Please rewrite the records as a Markdown table with two columns, "Row" for a running number and "Line" for the line itself. Begin at the line that contains "The image size is (453, 247).", stop after the last line of the records, and leave out blank lines.

**Records from a collection:**

▼

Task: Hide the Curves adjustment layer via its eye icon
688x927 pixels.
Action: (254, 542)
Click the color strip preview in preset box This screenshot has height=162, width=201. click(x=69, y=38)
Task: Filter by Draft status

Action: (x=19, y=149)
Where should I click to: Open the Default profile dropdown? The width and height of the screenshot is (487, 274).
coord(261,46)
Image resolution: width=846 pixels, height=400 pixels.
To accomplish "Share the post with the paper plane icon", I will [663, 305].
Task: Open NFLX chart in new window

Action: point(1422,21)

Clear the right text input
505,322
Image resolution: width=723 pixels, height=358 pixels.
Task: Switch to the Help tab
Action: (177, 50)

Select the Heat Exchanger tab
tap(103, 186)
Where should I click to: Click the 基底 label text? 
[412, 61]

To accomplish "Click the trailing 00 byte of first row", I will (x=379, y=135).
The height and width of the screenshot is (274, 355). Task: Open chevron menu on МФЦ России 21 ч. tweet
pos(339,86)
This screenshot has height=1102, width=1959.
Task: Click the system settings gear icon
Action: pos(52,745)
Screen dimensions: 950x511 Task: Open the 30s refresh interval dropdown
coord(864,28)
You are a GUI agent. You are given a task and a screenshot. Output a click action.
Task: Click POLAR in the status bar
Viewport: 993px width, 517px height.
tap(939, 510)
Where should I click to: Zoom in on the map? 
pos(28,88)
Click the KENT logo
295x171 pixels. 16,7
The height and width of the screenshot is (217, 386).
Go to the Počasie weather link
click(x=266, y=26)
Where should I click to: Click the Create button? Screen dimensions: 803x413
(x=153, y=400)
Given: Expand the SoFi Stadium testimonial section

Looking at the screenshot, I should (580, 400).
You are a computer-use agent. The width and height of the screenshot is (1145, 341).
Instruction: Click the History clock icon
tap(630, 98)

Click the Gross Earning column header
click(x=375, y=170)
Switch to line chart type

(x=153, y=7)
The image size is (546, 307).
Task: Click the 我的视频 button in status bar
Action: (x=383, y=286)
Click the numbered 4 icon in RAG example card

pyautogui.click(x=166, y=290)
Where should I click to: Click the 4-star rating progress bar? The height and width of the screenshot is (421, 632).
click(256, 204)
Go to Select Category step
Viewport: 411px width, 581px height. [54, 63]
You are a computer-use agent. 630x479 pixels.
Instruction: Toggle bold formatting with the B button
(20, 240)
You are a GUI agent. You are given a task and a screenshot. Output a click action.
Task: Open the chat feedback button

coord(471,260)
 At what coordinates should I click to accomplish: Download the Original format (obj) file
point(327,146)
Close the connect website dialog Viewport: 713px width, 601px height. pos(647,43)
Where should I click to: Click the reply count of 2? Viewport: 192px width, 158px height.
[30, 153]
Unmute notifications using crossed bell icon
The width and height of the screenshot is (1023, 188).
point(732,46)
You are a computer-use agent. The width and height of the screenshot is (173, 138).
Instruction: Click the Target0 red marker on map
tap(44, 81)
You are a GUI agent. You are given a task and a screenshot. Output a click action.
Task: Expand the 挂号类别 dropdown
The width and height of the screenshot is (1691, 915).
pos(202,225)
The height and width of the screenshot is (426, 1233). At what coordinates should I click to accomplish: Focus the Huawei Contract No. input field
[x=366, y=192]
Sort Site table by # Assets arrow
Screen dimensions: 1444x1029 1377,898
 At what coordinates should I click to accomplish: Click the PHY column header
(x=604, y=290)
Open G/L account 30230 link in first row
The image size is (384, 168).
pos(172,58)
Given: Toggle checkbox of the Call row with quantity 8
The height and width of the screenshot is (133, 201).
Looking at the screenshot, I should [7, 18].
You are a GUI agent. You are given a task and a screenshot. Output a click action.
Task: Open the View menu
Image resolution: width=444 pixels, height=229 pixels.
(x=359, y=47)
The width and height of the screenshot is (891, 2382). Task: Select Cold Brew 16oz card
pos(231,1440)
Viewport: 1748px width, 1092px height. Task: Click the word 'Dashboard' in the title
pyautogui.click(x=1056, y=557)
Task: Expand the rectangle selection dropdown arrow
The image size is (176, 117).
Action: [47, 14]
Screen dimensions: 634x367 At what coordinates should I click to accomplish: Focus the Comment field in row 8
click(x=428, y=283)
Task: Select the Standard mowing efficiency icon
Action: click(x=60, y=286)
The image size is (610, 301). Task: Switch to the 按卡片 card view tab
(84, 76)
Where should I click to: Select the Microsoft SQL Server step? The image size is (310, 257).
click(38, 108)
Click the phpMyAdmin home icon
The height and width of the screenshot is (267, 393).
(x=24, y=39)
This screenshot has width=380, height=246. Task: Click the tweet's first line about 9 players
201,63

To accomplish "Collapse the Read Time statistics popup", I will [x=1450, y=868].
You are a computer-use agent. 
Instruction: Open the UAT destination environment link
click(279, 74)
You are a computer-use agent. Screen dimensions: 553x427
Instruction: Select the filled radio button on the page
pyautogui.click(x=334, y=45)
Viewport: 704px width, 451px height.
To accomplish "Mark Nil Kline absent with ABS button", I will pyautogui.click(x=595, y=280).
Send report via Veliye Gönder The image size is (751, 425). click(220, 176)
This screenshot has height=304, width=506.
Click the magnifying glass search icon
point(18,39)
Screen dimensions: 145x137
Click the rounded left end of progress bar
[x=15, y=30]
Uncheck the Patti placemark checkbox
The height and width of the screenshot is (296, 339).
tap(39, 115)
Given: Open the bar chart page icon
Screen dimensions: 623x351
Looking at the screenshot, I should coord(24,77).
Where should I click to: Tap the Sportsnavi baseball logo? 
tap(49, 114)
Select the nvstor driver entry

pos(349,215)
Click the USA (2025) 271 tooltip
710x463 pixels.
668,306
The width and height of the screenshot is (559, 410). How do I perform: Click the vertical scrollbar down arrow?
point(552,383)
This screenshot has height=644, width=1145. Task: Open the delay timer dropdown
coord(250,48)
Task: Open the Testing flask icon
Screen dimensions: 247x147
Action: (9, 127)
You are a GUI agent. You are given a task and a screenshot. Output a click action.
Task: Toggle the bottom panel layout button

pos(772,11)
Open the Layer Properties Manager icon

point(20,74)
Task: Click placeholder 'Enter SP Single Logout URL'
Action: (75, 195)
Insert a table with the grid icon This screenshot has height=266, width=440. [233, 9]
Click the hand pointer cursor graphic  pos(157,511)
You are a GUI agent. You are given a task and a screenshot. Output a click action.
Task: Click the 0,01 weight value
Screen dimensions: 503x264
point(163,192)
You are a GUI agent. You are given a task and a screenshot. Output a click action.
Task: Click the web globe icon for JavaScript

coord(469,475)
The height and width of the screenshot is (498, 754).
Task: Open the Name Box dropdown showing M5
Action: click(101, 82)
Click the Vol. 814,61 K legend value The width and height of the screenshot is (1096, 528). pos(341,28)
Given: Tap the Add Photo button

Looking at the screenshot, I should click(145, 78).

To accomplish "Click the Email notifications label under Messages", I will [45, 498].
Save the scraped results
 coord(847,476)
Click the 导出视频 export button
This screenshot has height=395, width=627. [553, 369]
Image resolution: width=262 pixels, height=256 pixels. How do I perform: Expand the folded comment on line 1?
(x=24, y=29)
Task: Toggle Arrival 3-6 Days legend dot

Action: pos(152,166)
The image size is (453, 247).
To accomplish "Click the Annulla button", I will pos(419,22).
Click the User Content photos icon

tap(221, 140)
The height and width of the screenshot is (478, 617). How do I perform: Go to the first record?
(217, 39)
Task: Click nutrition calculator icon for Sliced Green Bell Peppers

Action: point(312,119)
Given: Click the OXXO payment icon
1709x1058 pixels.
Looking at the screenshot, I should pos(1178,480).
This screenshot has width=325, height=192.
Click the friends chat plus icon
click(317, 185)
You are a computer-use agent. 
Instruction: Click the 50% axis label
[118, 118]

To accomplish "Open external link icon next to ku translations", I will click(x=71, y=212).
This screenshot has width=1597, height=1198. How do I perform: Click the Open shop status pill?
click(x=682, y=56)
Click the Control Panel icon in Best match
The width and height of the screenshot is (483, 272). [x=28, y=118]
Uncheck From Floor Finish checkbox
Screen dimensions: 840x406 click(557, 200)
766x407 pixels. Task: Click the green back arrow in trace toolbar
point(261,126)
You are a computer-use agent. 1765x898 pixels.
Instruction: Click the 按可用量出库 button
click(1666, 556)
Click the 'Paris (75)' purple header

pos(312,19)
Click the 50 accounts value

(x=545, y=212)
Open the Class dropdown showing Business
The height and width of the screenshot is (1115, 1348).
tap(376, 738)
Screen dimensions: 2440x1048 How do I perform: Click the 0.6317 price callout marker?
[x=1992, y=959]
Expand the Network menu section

▲

**Exercise output:**
| Row | Line |
|---|---|
| 1 | The image size is (453, 247). |
| 2 | To accomplish "Click the Annulla button", I will pos(419,22). |
| 3 | Click the User Content photos icon |
| 4 | tap(221, 140) |
| 5 | The height and width of the screenshot is (478, 617). How do I perform: Go to the first record? |
| 6 | (217, 39) |
| 7 | Task: Click nutrition calculator icon for Sliced Green Bell Peppers |
| 8 | Action: point(312,119) |
| 9 | Given: Click the OXXO payment icon |
| 10 | 1709x1058 pixels. |
| 11 | Looking at the screenshot, I should pos(1178,480). |
| 12 | This screenshot has width=325, height=192. |
| 13 | Click the friends chat plus icon |
| 14 | click(317, 185) |
| 15 | You are a computer-use agent.  |
| 16 | Instruction: Click the 50% axis label |
| 17 | [118, 118] |
| 18 | To accomplish "Open external link icon next to ku translations", I will click(x=71, y=212). |
| 19 | This screenshot has width=1597, height=1198. How do I perform: Click the Open shop status pill? |
| 20 | click(x=682, y=56) |
| 21 | Click the Control Panel icon in Best match |
| 22 | The width and height of the screenshot is (483, 272). [x=28, y=118] |
| 23 | Uncheck From Floor Finish checkbox |
| 24 | Screen dimensions: 840x406 click(557, 200) |
| 25 | 766x407 pixels. Task: Click the green back arrow in trace toolbar |
| 26 | point(261,126) |
| 27 | You are a computer-use agent. 1765x898 pixels. |
| 28 | Instruction: Click the 按可用量出库 button |
| 29 | click(1666, 556) |
| 30 | Click the 'Paris (75)' purple header |
| 31 | pos(312,19) |
| 32 | Click the 50 accounts value |
| 33 | (x=545, y=212) |
| 34 | Open the Class dropdown showing Business |
| 35 | The height and width of the screenshot is (1115, 1348). |
| 36 | tap(376, 738) |
| 37 | Screen dimensions: 2440x1048 How do I perform: Click the 0.6317 price callout marker? |
| 38 | [x=1992, y=959] |
| 39 | Expand the Network menu section |